Another had the software, used it for a few months, changed over to a different system and never went back. The other two continued to use different systems and did not make the changeover after the new system went ‘live’. Even if they wanted to use the special software, they could not; they were not hooked up to the database. The HSE spent €224,000 on this project between 2007 and July 2010.
In a sample of records from the national database, the C&AG discovered varying levels of legal uncertainty with nearly 40 per cent of property deeds. Also, in the case of 31 leases pre-2006, 12 properties had no formal lease, nine had an unsigned lease in the file, and three had no file at all.
In 13 leases post-2006, which were supposed to be governed by a new national protocol, three had no lease in place and three had an unsigned lease in the file.
The C&AG regales one example of the potential exposure of such informal legal transactions. An internal audit of a project to provide a resource centre for people with disabilities in Killybegs, Co Donegal identified a litany of accidental ‘control lapses’ but found no deliberate intention to avoid due process for the project.
In 2006, the then Regional General Manager for Intellectual Disability Services gave a written commitment to take a 6,000 square foot property for the centre for €69,000.

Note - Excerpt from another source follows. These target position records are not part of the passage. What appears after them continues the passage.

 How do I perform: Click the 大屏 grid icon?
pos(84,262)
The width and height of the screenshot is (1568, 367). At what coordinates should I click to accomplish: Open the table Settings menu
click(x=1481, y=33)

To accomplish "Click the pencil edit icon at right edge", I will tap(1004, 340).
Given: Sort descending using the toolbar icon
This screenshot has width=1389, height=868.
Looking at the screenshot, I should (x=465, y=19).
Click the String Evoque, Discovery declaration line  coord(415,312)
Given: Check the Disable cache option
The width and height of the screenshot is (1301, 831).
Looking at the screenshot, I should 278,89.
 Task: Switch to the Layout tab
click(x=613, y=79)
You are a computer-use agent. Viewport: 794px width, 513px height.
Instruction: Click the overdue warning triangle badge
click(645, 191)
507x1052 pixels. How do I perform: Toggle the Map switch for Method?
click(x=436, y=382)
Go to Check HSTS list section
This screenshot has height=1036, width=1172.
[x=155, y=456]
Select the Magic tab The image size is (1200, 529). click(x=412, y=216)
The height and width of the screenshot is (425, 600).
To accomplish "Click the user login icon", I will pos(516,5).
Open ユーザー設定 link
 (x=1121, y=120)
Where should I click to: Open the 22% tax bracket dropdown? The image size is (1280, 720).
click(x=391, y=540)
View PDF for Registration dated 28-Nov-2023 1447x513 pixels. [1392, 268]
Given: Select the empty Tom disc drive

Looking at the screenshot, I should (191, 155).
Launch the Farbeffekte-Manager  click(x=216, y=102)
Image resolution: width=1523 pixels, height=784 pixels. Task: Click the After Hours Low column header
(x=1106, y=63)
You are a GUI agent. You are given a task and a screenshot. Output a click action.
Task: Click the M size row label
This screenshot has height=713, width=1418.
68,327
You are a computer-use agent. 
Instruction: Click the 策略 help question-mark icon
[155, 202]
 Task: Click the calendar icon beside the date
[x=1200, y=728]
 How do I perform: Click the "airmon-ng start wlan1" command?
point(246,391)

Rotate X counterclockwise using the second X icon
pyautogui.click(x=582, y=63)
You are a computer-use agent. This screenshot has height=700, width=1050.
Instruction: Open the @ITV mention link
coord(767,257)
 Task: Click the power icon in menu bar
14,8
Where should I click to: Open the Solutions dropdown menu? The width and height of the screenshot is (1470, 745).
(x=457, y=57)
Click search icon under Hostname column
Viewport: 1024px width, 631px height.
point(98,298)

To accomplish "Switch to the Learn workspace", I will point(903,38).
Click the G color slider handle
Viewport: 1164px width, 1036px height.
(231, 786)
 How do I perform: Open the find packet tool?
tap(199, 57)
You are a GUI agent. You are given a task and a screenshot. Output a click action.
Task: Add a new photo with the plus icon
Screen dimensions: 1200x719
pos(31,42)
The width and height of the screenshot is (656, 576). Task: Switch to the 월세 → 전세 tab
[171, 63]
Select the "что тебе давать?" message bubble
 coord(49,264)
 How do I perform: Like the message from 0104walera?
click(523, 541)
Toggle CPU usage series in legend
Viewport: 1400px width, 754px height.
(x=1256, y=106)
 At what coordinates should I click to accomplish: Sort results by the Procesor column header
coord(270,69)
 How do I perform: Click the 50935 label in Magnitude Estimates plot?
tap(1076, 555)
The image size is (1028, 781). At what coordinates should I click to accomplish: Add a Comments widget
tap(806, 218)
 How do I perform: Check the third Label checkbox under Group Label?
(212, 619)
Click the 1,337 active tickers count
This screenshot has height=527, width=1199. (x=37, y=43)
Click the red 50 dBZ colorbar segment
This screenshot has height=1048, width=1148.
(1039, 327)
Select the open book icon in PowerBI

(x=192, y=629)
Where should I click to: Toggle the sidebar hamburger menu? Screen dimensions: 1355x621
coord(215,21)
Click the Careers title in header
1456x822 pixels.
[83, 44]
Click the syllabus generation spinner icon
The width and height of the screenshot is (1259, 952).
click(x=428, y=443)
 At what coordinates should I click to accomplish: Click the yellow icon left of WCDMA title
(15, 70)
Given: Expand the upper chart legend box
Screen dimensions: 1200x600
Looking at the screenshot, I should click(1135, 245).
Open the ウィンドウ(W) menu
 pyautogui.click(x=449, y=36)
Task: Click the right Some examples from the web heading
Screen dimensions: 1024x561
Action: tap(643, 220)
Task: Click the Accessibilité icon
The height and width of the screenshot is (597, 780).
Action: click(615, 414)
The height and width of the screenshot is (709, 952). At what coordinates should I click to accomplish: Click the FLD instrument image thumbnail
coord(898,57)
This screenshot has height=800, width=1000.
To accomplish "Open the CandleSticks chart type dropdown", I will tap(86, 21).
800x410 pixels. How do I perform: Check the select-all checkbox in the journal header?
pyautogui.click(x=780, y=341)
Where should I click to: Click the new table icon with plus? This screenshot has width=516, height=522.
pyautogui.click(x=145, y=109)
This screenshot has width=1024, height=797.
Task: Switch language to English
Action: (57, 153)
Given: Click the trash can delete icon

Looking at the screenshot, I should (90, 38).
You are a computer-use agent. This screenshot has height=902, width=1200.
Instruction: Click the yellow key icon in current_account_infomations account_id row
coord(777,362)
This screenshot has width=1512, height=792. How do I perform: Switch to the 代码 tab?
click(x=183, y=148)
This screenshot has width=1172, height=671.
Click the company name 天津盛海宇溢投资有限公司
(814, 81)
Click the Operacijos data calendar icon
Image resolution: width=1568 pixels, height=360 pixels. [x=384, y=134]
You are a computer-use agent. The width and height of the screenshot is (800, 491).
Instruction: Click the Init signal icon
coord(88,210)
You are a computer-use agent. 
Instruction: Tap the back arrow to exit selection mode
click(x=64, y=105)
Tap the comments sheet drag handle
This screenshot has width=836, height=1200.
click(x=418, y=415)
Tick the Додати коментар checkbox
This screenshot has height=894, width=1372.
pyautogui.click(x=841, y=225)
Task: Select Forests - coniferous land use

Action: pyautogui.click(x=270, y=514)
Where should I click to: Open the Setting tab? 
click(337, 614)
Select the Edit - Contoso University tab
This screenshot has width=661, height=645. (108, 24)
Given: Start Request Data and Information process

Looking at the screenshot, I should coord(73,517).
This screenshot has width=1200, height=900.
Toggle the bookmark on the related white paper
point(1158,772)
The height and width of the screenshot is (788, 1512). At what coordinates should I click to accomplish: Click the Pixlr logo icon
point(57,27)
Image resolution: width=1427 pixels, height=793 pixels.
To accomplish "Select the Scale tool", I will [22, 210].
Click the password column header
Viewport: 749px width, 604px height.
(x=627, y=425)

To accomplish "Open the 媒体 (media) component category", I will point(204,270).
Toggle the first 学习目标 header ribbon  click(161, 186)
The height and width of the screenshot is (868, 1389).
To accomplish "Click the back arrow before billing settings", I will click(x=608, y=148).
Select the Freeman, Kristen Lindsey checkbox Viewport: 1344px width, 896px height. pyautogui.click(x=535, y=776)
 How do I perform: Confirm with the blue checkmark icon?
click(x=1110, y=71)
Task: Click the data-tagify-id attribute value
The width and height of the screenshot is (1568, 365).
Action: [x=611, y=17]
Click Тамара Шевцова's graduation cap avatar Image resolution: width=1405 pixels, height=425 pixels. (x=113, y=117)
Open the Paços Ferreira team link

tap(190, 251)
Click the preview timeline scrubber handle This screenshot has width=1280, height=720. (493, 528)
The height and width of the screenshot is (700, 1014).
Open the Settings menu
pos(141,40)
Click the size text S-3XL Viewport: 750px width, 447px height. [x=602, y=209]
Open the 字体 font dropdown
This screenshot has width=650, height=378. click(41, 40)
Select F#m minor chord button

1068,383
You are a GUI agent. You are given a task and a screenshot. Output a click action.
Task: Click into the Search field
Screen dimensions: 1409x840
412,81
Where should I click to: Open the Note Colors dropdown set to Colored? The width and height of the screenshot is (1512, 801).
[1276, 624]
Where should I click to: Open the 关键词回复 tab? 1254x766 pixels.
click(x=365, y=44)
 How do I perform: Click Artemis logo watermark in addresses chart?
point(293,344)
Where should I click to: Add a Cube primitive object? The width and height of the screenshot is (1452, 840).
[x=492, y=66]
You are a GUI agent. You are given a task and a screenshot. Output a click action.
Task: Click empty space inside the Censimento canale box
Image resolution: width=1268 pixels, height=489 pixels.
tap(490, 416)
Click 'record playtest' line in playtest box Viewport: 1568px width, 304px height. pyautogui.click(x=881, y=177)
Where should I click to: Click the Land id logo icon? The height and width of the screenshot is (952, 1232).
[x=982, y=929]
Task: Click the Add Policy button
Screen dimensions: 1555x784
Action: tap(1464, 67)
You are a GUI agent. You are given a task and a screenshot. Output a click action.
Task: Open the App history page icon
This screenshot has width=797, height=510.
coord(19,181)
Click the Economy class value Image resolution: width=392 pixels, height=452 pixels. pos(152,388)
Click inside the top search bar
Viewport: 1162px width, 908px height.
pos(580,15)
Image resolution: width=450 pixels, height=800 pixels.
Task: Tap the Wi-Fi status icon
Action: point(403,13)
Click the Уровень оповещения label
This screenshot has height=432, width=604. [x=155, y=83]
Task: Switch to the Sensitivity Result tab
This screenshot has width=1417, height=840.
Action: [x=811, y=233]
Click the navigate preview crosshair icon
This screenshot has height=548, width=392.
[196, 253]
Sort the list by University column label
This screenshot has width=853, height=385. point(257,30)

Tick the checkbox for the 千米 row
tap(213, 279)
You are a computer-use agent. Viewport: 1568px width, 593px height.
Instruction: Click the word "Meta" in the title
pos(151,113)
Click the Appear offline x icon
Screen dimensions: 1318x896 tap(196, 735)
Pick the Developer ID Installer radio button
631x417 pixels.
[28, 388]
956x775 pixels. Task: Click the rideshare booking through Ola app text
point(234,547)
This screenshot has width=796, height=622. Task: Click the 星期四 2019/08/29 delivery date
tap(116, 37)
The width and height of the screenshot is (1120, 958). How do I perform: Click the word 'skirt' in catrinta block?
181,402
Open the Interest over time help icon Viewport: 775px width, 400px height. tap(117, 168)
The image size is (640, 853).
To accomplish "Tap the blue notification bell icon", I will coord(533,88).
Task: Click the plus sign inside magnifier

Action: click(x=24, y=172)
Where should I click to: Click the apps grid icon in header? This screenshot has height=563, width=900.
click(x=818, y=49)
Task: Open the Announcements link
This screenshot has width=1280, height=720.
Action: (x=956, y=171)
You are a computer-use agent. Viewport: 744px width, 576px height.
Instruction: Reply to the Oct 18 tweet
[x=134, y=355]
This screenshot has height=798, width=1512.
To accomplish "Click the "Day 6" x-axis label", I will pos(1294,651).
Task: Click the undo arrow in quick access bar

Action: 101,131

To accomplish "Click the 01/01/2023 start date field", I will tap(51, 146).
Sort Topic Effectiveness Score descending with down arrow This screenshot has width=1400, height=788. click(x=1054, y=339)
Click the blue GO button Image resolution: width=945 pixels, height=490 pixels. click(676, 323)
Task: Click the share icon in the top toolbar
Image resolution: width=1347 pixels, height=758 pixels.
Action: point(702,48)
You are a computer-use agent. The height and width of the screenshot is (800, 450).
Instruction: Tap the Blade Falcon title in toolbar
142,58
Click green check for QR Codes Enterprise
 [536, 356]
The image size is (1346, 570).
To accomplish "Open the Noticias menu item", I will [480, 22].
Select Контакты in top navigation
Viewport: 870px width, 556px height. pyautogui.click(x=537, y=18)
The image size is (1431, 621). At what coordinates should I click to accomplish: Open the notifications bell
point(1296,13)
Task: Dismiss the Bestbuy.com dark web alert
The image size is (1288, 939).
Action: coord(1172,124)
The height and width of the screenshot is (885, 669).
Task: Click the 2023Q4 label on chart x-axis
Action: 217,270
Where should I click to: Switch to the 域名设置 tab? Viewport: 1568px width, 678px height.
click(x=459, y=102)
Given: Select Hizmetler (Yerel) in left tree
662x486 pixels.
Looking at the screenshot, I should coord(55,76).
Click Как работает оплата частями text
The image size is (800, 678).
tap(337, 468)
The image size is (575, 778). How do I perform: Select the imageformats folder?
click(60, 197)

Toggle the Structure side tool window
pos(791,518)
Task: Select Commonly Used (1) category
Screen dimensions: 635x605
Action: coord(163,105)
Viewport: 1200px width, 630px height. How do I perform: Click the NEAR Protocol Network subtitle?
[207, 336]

In 2009, the requirement was increased to 9,000 square feet at a cost of €105,000.
The internal audit found there was no public procurement or advertising to identify sites. Communication was poor and reporting fragmented. It was agreed that if planning for the centre were refused, the HSE would pay half the design fees. When the planning application was turned down, the HSE paid all the design fees.
The report highlights that difficulties were encountered due to encroachment by development on the site onto an adjoining landowner’s site. The Property Manager notified these difficulties to the Regional General Manager in November 2005 and advised him not to continue the project. Early in 2006, and contrary to the advice, the Regional General Manager gave a written commitment to take the property.
The HSE Property Comm-ittee refused to approve the lease in October 2008 and following contacts within the Estates Directorate, approval was given to take the lease and a second lease in August 2009. Both were signed in October.
In March 2010, the report continues, the Property Manager received a letter from an owner of property adjoining the resource centre land that an out-of-court settlement of €100,000 had been agreed with the landlord in May 2009, for encroachment on land forming part of the of the car park at the resource centre.
The landowner said the settlement was still outstanding and the HSE should not occupy the property.
Although the Executive has no liability, it cannot now occupy the property until the out-of-court settlement between the landlord and adjoining landowner is resolved. It appears to be satisfied that the process, though beyond its control, did achieve value for money.
And in the strange, Kafkaesque world of the HSE, it probably did.